- _Instructions for the task_
Could you rewrite the lines of the listing starting at the one containing "34) label: دستگاه‌ها" and ending at the one containing "353) label: Cloudflare", substituting "selected" for "clicked" and leaving everything else unchanged?
====== Supplied records
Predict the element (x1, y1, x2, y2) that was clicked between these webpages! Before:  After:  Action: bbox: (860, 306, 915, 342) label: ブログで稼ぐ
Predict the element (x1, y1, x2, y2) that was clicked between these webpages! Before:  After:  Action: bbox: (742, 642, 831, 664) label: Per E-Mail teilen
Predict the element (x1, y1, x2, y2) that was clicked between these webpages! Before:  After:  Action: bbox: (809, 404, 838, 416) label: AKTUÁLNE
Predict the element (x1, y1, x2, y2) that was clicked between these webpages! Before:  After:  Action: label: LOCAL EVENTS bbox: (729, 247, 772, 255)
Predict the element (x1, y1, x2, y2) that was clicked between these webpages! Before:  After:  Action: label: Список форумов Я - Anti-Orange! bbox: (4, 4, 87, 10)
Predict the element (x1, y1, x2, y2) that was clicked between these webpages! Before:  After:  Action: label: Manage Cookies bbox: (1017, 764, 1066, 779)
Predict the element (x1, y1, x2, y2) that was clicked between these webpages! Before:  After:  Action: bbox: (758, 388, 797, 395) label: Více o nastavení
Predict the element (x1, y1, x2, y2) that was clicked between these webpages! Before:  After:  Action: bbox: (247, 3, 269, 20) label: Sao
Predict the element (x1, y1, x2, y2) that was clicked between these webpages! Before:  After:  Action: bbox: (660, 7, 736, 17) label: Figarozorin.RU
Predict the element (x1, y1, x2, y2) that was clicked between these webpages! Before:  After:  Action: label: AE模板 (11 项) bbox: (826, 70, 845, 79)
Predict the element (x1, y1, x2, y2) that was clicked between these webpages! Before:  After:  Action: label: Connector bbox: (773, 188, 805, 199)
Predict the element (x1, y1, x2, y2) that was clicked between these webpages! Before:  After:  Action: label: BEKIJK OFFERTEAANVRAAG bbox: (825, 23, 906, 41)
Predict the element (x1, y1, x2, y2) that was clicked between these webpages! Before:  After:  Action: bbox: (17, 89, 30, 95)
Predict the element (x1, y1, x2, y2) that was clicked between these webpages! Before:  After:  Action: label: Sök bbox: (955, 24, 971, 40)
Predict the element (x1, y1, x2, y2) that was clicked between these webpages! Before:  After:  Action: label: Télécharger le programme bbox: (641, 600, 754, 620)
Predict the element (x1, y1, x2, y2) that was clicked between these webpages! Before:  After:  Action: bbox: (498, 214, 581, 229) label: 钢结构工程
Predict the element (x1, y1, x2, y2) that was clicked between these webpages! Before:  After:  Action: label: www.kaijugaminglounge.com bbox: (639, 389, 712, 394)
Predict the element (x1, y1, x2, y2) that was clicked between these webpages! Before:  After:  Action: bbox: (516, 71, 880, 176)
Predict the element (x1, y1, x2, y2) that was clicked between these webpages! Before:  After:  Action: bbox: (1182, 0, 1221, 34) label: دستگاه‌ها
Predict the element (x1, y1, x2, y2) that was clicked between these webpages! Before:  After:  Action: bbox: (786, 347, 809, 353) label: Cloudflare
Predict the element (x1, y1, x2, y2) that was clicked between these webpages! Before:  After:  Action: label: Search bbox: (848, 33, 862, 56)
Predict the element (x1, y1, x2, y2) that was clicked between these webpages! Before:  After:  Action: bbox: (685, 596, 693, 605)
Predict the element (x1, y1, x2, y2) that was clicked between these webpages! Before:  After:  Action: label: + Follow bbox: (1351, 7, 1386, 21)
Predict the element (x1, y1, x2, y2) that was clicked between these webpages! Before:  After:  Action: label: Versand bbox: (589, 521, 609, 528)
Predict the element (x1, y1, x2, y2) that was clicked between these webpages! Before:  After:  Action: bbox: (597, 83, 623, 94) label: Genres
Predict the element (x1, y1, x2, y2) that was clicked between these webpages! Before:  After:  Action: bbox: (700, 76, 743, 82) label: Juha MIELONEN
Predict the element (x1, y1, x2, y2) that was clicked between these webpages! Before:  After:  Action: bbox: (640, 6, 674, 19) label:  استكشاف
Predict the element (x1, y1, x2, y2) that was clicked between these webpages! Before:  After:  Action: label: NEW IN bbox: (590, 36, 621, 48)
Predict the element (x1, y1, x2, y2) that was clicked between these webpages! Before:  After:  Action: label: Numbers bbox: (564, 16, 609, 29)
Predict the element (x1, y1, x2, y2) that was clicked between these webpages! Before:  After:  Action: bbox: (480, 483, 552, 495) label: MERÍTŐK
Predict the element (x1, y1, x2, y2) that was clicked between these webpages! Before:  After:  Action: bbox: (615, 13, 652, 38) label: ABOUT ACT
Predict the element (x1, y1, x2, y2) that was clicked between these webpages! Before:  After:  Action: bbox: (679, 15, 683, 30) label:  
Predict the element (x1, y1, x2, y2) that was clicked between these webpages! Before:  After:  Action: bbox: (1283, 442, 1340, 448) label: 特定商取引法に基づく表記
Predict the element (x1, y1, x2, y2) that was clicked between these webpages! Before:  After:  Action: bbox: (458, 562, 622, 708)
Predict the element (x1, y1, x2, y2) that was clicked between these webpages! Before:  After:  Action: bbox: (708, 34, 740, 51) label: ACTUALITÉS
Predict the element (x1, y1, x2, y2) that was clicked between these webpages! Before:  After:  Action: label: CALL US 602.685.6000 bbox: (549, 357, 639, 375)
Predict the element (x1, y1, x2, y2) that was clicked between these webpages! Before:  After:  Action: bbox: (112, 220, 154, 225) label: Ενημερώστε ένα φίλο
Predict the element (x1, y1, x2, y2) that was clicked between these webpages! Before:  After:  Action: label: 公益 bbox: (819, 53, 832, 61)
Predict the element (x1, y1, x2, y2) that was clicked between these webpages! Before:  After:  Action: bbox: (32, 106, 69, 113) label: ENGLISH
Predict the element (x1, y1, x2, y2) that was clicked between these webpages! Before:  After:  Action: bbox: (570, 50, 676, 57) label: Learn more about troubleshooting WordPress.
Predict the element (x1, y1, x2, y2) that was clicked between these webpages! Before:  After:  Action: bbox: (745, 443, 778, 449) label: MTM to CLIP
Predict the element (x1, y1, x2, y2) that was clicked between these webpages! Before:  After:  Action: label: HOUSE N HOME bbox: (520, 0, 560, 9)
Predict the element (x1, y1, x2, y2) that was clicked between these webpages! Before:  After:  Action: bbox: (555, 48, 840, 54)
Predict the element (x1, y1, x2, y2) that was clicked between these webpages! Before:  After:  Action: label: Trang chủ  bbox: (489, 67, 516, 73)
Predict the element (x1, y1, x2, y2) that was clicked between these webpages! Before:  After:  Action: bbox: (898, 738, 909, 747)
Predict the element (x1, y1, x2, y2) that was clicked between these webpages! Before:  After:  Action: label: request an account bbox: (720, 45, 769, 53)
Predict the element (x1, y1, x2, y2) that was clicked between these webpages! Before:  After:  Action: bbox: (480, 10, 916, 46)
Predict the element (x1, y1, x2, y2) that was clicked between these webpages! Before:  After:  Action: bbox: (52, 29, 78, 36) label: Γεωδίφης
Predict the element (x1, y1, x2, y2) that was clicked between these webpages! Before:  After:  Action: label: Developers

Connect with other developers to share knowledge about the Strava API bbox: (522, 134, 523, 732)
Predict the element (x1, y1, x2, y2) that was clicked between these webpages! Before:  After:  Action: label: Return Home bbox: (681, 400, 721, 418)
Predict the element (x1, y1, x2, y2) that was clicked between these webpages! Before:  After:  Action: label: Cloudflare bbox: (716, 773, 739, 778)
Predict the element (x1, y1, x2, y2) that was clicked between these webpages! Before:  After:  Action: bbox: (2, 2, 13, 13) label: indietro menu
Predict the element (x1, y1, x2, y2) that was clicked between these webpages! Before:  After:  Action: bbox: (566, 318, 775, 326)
============
- _Exercise response_
Predict the element (x1, y1, x2, y2) that was selected between these webpages! Before:  After:  Action: bbox: (1182, 0, 1221, 34) label: دستگاه‌ها
Predict the element (x1, y1, x2, y2) that was selected between these webpages! Before:  After:  Action: bbox: (786, 347, 809, 353) label: Cloudflare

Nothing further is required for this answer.